┌─ RECORDS FOR THE TASK

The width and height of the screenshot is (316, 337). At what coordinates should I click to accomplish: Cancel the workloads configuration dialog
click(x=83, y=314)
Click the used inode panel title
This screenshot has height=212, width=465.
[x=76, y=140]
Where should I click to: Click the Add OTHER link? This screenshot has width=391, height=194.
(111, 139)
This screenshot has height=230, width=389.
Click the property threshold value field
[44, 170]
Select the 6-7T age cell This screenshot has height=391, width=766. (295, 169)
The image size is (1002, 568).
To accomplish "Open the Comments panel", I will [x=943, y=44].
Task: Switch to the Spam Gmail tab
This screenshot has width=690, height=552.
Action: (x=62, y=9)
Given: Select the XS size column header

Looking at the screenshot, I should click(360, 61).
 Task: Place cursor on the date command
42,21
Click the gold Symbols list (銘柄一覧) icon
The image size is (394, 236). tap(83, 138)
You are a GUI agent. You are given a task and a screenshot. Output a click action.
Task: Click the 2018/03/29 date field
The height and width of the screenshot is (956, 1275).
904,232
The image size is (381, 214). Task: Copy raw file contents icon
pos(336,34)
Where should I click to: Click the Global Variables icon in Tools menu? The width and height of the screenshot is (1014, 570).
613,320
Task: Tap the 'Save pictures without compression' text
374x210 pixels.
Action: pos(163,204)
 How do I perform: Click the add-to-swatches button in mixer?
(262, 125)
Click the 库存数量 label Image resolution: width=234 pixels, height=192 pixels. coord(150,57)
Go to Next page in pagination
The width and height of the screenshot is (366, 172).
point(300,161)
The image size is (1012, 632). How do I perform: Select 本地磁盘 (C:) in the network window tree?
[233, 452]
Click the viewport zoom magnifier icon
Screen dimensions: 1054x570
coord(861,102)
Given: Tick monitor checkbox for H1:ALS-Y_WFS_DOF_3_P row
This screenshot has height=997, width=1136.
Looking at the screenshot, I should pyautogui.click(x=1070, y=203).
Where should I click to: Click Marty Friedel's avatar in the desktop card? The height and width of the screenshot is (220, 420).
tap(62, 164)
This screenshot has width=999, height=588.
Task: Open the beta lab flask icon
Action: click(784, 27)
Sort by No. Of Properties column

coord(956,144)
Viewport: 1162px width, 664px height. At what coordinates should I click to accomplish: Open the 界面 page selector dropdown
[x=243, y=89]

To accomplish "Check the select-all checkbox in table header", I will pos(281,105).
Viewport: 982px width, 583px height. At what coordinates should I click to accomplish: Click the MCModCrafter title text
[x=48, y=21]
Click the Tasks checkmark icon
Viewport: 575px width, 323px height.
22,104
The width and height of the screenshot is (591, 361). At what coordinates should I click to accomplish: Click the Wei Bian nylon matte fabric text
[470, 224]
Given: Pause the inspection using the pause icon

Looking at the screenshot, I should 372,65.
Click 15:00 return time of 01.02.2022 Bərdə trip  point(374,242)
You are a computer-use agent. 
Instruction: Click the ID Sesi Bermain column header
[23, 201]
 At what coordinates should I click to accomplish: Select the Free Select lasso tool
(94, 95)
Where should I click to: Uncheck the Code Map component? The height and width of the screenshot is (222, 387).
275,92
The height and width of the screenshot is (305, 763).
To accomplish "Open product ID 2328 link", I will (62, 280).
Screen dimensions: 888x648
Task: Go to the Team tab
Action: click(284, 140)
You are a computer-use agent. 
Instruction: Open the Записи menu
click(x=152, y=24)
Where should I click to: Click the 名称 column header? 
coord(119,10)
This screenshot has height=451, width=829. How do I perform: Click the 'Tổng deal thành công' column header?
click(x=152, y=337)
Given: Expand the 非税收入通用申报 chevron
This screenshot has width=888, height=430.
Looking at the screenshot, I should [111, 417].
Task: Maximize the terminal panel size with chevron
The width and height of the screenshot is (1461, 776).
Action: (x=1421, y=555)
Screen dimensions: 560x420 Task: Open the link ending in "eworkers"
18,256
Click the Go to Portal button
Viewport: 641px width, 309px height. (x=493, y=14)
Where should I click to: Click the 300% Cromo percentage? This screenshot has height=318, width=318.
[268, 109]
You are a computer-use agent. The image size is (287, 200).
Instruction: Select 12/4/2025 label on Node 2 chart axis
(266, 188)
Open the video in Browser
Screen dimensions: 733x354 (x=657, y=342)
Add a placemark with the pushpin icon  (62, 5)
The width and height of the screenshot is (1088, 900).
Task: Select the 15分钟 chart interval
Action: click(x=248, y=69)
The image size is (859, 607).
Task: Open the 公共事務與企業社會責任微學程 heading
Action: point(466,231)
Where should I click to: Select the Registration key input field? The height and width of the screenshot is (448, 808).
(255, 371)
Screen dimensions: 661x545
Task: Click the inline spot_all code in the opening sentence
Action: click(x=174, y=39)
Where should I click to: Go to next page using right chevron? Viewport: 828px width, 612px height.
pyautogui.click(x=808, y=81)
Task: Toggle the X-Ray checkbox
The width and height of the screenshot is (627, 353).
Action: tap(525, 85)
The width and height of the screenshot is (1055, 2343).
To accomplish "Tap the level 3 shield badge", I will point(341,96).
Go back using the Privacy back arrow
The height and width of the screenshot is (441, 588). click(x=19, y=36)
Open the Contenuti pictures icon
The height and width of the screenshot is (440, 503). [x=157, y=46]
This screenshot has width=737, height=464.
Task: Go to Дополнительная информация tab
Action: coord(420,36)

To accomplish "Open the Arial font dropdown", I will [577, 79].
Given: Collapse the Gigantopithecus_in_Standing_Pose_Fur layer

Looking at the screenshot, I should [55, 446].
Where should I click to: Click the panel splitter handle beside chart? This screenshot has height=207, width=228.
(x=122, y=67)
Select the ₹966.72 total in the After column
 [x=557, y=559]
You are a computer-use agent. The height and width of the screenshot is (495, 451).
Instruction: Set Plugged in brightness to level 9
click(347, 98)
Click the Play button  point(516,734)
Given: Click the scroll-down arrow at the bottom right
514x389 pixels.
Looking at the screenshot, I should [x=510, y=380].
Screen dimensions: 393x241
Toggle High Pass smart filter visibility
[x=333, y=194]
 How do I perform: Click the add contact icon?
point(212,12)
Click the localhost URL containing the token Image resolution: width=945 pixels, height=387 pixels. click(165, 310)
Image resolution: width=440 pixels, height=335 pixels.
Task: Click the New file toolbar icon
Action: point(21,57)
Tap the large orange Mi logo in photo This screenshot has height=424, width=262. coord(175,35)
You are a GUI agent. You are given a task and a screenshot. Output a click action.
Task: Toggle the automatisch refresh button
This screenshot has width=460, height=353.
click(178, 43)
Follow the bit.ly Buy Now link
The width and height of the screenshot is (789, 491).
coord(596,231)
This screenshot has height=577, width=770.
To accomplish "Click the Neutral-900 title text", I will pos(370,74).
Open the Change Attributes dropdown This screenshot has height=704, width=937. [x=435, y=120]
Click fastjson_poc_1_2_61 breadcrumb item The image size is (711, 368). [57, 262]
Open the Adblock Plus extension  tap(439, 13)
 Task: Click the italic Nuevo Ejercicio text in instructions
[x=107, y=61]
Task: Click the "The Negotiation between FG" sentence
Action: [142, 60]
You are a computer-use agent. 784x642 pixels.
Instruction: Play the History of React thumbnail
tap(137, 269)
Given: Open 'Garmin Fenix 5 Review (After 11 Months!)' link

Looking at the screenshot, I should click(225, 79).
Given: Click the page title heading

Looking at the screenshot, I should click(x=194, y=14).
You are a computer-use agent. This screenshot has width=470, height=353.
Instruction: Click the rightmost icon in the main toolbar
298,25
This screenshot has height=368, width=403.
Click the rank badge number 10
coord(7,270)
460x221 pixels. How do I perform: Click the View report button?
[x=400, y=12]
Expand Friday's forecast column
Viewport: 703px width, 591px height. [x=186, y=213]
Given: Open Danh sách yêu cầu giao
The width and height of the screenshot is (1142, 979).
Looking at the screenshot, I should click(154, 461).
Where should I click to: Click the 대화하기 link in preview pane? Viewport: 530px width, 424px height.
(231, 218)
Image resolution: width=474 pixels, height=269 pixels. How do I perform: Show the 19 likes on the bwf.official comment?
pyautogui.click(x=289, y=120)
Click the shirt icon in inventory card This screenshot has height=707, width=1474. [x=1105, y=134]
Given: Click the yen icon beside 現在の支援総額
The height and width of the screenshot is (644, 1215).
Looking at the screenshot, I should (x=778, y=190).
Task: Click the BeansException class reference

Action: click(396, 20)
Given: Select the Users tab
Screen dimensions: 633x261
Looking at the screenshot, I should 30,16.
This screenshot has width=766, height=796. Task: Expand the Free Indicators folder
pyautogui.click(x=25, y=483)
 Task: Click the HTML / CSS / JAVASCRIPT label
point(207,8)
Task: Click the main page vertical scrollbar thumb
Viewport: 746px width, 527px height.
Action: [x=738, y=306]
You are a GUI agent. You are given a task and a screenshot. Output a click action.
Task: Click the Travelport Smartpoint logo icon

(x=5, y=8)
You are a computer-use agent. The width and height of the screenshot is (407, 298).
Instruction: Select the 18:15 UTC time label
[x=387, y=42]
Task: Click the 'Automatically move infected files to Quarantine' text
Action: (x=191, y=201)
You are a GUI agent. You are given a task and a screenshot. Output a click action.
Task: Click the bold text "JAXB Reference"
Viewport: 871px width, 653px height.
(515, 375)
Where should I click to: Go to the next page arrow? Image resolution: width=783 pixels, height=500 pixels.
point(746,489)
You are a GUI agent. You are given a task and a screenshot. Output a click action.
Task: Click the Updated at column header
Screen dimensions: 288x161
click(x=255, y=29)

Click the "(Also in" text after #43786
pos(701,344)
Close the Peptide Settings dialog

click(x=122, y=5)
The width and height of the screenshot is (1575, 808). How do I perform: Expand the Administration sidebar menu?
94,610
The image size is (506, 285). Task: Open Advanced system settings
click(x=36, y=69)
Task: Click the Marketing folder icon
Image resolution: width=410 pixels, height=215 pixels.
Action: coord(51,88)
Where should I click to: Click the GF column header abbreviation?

└─

EXERCISE AIM: How many lines of the data contain "computer"? Work it out and give only the number.

PROBLEM SOLUTION: 7